Заседания по делу Скочиленко в октябре 2023 года шли почти каждый день с утра до вечера. Из-за этого девушка не попадала на завтраки, обеды и ужины в СИЗО и жаловалась, что ее буквально морят голодом. На заседание 11 октября ее привезли с кардиомонитором, но судья отказалась делать перерыв в заседании, чтобы поменять в нем батарейки.
Параллельно из Петербургского университета уволили филолога Светлану Друговейко-Должанскую – "за аморальный поступок". Она выступила экспертом по делу Скочиленко со стороны защиты и, проведя лингвистическую экспертизу ценников, не нашла в них "разжигания вражды и ненависти" и "фейков о российской армии".
Что происходит на судебных заседаниях по делу Скочиленко и в чем "аморальность" филолога – в эфире Настоящего Времени рассказали друг Саши Скочиленко издатель ее "Книги о депрессии" Алексей Белозеров и действительный член научно-методического совета Гильдии лингвистов-экспертов, член Орфографической комиссии РАН Светлана Друговейко-Должанская.
– Вы были на заседаниях суда по делу Саши. Можно ли утверждать, что то, что происходит в Василеостровском суде, – это пытки?
Алексей Белозеров: Конвенция ООН о пытках и их запрете в принципе довольно четко определяет то, что происходит в суде, как пытки. То есть причинение душевных и нравственных страданий человеку с попустительства или действиями должностного лица.
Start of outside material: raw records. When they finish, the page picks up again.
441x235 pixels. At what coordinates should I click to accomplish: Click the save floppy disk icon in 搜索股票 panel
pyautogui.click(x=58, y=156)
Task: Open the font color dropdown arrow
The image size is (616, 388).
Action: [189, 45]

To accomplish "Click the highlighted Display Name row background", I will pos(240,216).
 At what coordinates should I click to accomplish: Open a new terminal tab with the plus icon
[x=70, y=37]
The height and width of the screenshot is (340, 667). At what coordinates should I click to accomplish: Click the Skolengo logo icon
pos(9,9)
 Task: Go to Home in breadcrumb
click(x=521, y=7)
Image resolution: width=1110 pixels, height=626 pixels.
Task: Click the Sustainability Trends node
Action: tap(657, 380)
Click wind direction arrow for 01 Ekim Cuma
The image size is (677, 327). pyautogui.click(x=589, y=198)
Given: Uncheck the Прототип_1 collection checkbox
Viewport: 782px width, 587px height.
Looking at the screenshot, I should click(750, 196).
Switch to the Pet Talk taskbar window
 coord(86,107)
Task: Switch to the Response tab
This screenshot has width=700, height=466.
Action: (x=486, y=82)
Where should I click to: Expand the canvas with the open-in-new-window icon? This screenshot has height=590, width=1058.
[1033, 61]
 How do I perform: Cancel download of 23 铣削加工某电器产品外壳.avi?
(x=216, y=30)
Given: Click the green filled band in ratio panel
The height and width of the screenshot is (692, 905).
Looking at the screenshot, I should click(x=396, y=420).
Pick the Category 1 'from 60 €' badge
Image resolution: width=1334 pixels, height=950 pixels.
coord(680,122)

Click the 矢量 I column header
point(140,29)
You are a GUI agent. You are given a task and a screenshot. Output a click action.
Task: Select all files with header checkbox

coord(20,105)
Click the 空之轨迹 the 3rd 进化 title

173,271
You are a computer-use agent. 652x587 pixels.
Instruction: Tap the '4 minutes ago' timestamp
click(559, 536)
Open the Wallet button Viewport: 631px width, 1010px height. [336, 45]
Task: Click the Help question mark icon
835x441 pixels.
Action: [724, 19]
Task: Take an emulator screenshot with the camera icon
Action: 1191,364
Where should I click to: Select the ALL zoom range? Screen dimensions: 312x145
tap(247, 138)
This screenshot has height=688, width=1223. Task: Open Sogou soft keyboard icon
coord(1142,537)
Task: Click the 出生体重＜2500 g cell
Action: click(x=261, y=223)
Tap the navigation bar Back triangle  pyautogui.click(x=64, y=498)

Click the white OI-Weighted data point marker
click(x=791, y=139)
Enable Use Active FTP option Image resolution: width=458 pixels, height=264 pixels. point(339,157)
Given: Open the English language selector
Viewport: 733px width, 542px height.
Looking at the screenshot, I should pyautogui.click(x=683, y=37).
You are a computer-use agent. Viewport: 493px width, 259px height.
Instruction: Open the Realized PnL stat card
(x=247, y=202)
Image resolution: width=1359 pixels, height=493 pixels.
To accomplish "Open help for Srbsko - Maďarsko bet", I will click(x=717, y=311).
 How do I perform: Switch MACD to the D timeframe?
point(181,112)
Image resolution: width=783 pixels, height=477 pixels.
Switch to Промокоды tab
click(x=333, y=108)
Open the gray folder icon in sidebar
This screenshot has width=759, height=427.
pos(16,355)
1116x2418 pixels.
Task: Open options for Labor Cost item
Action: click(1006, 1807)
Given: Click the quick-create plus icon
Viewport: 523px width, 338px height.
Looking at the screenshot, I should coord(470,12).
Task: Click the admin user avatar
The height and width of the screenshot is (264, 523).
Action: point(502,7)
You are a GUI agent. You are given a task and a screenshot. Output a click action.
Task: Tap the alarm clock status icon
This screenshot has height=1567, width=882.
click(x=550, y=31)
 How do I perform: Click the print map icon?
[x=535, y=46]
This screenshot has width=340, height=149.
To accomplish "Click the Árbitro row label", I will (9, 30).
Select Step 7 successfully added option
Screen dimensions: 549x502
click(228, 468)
Учитывая, что Саша в связи с ускорением темпа заседаний не может, по распоряжениям Демяшевой, ни пить, ни ходить в туалет, ни принимать таблетки, ни даже есть, потому что этапирование в суд занимает от раннего утра до позднего вечера, поэтому всю еду в СИЗО Саша пропускает. Тот сухой паек, который ей дают с собой из СИЗО, ей есть нельзя из-за ее специфической диеты в связи с целиакией – это генетическая непереносимость белка пшеницы. Все, что связано с макаронами, с хлебом – это ей нельзя. А на этом, как вы понимаете, сизошная кухня и держится.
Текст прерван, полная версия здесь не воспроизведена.